### STUDY MATERIAL
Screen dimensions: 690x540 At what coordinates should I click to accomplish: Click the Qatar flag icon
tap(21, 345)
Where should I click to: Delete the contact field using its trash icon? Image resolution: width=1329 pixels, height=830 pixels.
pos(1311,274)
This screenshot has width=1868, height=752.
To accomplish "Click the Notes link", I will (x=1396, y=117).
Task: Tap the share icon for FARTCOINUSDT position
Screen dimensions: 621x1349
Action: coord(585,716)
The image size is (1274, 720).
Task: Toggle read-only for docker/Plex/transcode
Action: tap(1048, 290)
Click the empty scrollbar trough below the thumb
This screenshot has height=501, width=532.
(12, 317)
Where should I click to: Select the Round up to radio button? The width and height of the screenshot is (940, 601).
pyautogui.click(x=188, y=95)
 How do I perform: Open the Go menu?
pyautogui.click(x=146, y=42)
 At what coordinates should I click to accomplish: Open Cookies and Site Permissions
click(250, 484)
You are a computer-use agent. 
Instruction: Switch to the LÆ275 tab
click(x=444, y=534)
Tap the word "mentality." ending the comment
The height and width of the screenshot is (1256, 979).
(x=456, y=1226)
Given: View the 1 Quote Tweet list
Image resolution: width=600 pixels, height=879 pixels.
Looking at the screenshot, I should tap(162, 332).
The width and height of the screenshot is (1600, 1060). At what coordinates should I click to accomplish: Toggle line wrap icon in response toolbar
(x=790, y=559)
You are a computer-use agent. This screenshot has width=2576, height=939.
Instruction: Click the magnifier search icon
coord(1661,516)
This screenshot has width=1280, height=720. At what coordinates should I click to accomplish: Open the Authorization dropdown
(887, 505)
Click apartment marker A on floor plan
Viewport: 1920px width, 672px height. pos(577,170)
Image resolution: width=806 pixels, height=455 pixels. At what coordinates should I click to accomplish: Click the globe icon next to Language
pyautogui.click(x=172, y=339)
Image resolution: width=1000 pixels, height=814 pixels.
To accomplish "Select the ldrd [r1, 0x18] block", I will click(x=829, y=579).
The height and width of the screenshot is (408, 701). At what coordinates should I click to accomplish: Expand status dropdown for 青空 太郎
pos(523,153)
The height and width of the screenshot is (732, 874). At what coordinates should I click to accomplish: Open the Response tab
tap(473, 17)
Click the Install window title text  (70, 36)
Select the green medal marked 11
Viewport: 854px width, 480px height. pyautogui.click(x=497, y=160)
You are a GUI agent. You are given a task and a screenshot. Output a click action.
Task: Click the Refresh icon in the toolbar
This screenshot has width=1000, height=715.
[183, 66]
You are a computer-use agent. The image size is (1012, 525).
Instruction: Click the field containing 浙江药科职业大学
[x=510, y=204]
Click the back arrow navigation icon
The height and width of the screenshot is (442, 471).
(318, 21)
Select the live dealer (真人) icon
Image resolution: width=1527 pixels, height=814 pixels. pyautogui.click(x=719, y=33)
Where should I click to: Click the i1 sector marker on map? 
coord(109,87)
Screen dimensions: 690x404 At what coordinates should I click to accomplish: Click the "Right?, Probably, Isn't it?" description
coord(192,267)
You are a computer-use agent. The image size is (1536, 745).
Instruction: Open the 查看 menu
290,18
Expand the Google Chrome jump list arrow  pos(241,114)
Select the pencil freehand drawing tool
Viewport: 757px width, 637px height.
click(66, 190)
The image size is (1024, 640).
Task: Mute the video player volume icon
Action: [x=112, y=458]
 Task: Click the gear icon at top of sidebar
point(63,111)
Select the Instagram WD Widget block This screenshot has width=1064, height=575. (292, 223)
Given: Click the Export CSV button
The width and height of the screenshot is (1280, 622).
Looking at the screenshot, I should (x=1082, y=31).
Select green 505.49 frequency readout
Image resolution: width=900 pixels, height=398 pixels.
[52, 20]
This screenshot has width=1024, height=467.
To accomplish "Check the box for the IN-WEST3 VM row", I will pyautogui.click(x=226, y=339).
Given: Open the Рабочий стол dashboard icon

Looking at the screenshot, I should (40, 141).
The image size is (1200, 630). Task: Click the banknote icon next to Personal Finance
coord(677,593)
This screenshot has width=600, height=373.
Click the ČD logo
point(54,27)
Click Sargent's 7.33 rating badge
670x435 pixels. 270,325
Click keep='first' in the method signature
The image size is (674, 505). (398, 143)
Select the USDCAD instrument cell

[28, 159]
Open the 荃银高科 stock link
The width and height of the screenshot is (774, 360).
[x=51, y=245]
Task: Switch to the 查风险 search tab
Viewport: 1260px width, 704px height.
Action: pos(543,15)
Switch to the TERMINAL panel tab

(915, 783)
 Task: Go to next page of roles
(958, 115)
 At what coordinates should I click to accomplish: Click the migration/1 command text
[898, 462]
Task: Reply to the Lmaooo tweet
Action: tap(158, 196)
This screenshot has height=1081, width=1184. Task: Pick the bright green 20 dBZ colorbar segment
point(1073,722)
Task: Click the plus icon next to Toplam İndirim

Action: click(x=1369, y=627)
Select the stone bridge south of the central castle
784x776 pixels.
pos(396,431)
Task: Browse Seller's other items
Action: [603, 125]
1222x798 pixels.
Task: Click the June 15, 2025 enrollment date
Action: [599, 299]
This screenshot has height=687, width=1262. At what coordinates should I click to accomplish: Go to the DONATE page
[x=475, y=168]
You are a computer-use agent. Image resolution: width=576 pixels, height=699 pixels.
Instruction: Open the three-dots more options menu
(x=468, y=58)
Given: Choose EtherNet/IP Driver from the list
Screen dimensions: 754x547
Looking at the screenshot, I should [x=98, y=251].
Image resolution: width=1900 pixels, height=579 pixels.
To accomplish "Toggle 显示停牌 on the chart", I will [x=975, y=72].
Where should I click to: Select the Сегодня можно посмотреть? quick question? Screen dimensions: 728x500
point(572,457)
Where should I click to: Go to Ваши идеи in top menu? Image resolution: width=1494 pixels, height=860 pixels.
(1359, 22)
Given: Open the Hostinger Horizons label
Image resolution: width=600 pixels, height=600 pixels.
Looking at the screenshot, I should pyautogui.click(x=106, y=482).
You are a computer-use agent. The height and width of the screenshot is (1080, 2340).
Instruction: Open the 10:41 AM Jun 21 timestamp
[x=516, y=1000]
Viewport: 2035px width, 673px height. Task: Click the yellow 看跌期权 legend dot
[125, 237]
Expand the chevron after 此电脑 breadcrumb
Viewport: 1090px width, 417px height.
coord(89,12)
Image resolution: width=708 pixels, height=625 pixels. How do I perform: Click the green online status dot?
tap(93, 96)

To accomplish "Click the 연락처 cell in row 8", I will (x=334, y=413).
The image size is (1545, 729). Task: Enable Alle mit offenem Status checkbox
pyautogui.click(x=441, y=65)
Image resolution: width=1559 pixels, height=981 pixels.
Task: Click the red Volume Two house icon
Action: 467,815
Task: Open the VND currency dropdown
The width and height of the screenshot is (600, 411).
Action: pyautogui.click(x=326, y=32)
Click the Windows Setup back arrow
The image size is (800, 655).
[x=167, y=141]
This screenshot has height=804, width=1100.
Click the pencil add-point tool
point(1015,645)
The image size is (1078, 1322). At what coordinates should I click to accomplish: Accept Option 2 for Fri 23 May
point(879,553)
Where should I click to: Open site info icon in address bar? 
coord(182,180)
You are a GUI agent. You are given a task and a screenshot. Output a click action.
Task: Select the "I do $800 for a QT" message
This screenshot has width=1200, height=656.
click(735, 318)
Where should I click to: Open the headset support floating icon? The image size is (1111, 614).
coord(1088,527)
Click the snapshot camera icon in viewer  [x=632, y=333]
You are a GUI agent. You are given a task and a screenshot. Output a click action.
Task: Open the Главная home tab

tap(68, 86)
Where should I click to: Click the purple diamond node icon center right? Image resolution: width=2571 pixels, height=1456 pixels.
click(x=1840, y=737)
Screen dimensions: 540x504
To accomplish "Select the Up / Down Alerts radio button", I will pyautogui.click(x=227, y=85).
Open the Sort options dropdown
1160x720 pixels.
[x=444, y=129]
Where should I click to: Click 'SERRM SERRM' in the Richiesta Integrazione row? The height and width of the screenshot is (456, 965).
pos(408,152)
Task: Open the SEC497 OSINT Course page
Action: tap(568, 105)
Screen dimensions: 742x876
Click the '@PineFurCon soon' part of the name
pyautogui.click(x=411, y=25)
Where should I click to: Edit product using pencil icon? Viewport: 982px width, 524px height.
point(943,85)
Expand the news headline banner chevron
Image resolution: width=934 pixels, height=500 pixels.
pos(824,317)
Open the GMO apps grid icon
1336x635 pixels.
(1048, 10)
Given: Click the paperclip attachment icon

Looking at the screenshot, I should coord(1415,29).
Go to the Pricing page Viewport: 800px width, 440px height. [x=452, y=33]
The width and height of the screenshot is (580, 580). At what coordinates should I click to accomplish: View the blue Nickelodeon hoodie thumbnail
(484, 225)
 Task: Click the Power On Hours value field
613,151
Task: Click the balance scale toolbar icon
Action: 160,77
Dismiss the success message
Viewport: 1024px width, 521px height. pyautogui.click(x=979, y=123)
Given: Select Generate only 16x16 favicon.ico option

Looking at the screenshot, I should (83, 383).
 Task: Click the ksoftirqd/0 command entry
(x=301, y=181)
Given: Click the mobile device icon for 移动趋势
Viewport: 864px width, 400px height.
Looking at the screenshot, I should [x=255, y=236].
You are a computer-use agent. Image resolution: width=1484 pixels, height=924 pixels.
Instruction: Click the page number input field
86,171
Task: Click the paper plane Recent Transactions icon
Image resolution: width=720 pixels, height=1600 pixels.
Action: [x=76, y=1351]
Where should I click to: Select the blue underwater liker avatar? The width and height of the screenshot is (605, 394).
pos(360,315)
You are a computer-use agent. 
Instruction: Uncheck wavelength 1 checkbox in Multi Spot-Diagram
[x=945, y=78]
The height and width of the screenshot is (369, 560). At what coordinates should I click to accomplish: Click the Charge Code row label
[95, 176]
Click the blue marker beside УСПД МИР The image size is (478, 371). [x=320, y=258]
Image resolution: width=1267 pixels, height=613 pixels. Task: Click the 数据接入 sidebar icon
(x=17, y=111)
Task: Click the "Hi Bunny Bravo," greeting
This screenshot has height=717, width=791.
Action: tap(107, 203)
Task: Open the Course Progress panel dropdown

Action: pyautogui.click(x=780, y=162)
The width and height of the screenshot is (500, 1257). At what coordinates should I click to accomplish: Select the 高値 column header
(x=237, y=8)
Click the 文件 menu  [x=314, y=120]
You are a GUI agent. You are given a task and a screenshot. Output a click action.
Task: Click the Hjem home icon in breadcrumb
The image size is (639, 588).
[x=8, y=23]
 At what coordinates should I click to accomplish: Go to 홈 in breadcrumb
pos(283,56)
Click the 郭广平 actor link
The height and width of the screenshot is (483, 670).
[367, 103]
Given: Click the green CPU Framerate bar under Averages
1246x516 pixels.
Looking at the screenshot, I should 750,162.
######
AIM OF THE EXERCISE> Of all the entries above, retype exactly the lines from the line with "Dismiss the success message" to the line with "Task: Click the Hjem home icon in breadcrumb", both included, and no others.

SOLUTION TO THE PROBLEM>
Dismiss the success message
Viewport: 1024px width, 521px height. pyautogui.click(x=979, y=123)
Given: Select Generate only 16x16 favicon.ico option

Looking at the screenshot, I should (83, 383).
 Task: Click the ksoftirqd/0 command entry
(x=301, y=181)
Given: Click the mobile device icon for 移动趋势
Viewport: 864px width, 400px height.
Looking at the screenshot, I should [x=255, y=236].
You are a computer-use agent. Image resolution: width=1484 pixels, height=924 pixels.
Instruction: Click the page number input field
86,171
Task: Click the paper plane Recent Transactions icon
Image resolution: width=720 pixels, height=1600 pixels.
Action: [x=76, y=1351]
Where should I click to: Select the blue underwater liker avatar? The width and height of the screenshot is (605, 394).
pos(360,315)
You are a computer-use agent. 
Instruction: Uncheck wavelength 1 checkbox in Multi Spot-Diagram
[x=945, y=78]
The height and width of the screenshot is (369, 560). At what coordinates should I click to accomplish: Click the Charge Code row label
[95, 176]
Click the blue marker beside УСПД МИР The image size is (478, 371). [x=320, y=258]
Image resolution: width=1267 pixels, height=613 pixels. Task: Click the 数据接入 sidebar icon
(x=17, y=111)
Task: Click the "Hi Bunny Bravo," greeting
This screenshot has height=717, width=791.
Action: tap(107, 203)
Task: Open the Course Progress panel dropdown

Action: pyautogui.click(x=780, y=162)
The width and height of the screenshot is (500, 1257). At what coordinates should I click to accomplish: Select the 高値 column header
(x=237, y=8)
Click the 文件 menu  [x=314, y=120]
You are a GUI agent. You are given a task and a screenshot. Output a click action.
Task: Click the Hjem home icon in breadcrumb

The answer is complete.